Mr Aquilina stated that in this context, Finance Minister Clyde Caruana “would do well to include, within the forthcoming Budget, some badly needed bold measures to address the tightness in our labour market”.
“While recognising the need for our policymakers to deal with any prevalent issues that may require immediate attention, it is important to also take a strategic approach which supports, both in the short and long term, the sustainable economic advancement and social wellbeing of all,” Mr Aquilina concluded.
And how does a tight labour market fit into a recent political decision to limit the number of third country nationals entering Malta?

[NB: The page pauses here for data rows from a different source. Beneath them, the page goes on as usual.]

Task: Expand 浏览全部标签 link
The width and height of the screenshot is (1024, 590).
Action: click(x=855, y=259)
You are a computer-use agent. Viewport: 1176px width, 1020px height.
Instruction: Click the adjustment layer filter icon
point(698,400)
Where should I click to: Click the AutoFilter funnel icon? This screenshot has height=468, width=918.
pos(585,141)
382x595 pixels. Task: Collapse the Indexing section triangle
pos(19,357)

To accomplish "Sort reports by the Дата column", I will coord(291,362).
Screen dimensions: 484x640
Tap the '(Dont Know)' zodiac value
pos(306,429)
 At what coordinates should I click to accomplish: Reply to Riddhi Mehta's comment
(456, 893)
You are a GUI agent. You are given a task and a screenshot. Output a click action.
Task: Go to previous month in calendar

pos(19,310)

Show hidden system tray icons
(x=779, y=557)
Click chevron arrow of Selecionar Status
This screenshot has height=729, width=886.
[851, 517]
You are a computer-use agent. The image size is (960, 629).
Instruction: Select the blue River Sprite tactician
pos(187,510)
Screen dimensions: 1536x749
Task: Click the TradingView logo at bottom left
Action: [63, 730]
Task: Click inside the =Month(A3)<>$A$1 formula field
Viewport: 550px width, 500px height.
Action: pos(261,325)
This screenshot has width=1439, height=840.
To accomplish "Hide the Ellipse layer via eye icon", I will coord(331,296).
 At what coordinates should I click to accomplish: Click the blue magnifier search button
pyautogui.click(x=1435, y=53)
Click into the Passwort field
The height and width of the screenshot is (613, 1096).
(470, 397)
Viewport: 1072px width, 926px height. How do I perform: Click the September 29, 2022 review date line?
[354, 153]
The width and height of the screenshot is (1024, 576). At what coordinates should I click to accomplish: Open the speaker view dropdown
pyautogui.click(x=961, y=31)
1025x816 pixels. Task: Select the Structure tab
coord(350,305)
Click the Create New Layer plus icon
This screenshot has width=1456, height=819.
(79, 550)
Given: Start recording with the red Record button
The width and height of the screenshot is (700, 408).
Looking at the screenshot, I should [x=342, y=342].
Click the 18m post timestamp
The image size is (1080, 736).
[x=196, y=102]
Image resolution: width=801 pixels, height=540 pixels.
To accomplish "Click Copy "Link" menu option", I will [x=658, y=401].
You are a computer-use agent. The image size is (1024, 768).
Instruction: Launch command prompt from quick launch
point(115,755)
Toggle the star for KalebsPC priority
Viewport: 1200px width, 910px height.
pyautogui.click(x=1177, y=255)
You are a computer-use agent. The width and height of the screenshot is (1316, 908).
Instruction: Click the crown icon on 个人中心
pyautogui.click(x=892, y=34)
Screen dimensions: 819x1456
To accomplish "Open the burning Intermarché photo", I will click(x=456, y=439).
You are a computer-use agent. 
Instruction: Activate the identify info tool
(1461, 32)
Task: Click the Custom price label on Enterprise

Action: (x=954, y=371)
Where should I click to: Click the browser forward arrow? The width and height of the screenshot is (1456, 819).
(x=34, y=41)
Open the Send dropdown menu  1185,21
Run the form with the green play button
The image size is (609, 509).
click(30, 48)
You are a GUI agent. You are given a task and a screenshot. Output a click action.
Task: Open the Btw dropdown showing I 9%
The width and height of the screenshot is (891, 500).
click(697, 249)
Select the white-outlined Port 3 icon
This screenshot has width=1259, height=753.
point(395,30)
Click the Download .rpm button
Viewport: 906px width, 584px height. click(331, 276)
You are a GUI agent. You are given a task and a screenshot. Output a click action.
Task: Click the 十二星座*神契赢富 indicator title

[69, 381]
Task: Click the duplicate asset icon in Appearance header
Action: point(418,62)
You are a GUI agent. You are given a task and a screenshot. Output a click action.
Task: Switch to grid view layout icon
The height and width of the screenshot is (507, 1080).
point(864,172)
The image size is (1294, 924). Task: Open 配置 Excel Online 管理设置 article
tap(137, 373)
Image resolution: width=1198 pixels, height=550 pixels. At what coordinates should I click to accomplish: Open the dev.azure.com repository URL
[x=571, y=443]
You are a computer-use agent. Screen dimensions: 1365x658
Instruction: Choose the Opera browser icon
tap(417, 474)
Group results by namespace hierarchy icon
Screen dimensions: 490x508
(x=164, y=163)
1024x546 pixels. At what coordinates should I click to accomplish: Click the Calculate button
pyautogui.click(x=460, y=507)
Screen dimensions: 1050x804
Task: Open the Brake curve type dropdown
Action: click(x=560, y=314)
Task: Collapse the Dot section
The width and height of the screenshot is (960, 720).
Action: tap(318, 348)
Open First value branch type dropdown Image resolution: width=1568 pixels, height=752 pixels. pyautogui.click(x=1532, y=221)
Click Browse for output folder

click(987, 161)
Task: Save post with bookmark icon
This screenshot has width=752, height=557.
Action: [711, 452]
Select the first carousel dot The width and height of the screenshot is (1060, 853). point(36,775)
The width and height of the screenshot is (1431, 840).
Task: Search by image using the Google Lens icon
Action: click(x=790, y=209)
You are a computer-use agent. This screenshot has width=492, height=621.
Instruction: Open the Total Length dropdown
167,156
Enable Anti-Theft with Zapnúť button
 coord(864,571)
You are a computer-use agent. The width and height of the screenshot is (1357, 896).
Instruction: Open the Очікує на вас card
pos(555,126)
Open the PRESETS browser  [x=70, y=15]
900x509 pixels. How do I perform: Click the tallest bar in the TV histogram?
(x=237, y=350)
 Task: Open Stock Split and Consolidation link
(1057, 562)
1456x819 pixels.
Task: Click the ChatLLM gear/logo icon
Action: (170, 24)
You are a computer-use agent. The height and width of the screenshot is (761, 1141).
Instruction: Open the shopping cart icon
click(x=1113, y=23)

In recent weeks, Government has come on record to confirm that a policy shift has taken place to reverse Malta’s dependency on third-country nationals – better known as TCNs – and businesses whose model is based on a never-ending supply of TCN workers, who often end up being exploited, will no longer be tolerated. Prime Minister Robert Abela also confirmed that new legislation was in the offing to regulate employment agencies, otherwise known as temping agencies, to curb any abuse.
Commenting on this issue recently via his LinkedIn network, Mr Aquilina called for well-timed and clearly structured regulations, and added that the finger cannot simply be pointed at businesses for taking advantage.
“The importation of TCNs is driven by the fact that there remains insufficient availability of workers within sections of our labour market, and not simply dependent on cost considerations.
“Indeed we have a paradoxical situation whereby the authorities continue to harp about imported cheap labour, yet seemingly fail to also acknowledge that many businesses are having to deal with notable wage growth.
“The growing importation of TCNs is the result of a tight labour market and symptomatic of an unsustainable economic model and consequently needs to be tackled within this broader perspective.”